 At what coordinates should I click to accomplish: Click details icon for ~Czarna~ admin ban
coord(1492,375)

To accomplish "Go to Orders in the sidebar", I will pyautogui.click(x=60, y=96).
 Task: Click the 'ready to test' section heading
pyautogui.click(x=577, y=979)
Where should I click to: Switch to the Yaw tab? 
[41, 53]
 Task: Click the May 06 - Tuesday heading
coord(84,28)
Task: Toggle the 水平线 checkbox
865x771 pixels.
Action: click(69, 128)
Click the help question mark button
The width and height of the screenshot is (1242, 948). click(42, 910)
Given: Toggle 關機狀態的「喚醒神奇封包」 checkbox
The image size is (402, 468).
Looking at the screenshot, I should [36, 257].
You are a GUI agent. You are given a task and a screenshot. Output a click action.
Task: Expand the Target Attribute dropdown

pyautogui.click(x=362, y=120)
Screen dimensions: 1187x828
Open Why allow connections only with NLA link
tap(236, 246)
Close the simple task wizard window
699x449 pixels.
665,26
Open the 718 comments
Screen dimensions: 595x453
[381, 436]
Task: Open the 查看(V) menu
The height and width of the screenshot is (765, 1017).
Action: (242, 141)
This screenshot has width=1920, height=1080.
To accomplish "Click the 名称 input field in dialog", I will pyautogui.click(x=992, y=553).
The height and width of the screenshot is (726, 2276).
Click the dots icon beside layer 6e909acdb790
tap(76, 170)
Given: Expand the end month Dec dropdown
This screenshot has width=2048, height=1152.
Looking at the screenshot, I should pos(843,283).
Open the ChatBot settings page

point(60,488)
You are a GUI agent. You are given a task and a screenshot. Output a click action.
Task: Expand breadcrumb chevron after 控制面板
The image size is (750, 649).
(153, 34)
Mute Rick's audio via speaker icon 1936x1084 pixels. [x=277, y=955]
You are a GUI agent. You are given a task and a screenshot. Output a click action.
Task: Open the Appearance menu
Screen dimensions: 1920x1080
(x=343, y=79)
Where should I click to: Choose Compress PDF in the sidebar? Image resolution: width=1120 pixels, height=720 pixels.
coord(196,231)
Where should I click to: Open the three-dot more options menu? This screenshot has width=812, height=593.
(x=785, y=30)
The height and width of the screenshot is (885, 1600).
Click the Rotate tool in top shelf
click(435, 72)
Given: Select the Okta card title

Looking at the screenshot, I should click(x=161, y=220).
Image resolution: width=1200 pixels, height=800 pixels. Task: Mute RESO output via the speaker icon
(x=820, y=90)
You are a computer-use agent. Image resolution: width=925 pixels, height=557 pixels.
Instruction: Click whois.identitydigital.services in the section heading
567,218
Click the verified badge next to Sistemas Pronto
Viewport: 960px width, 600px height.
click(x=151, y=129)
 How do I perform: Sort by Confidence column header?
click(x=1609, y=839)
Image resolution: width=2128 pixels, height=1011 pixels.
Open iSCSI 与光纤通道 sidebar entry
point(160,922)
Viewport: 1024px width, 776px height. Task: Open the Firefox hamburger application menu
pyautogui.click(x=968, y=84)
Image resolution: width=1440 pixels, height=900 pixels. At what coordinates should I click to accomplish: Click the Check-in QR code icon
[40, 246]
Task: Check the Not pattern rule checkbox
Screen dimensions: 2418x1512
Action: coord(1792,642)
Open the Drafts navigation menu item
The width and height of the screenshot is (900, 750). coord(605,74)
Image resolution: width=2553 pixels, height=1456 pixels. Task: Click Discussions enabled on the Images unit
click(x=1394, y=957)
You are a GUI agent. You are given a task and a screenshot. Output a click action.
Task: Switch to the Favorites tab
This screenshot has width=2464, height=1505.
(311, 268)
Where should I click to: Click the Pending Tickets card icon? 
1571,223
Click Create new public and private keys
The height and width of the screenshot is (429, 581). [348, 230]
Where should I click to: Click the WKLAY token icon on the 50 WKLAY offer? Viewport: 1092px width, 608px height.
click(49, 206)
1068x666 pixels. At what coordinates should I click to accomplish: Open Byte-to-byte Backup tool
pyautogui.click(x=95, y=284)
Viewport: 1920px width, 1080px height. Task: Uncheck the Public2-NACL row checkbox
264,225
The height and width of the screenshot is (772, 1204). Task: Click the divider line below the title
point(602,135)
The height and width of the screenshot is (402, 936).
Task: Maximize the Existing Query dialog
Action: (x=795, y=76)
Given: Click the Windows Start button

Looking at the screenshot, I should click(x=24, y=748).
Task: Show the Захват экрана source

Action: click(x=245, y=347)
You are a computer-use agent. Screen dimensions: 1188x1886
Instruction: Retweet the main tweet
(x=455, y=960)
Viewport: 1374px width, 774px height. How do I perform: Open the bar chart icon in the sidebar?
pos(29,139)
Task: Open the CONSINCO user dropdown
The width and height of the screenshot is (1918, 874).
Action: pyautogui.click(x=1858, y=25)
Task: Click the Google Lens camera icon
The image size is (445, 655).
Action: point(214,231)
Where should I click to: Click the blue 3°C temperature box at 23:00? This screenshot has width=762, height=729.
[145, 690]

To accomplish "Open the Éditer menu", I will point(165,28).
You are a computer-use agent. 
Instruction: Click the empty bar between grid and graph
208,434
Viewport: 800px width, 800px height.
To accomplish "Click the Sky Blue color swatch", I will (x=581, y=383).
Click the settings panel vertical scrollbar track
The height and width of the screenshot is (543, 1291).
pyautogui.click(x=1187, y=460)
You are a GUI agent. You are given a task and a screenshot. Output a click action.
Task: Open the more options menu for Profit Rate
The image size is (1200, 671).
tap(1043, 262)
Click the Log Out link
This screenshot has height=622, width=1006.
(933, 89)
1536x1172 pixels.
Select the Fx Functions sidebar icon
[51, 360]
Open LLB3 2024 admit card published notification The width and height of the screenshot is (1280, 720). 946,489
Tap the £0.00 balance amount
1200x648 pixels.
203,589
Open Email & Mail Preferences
------
#### Task details:
List every line of the records that contains the string "speaker", copying each such line in full.

#### Answer for this exercise:
Mute Rick's audio via speaker icon 1936x1084 pixels. [x=277, y=955]
Image resolution: width=1200 pixels, height=800 pixels. Task: Mute RESO output via the speaker icon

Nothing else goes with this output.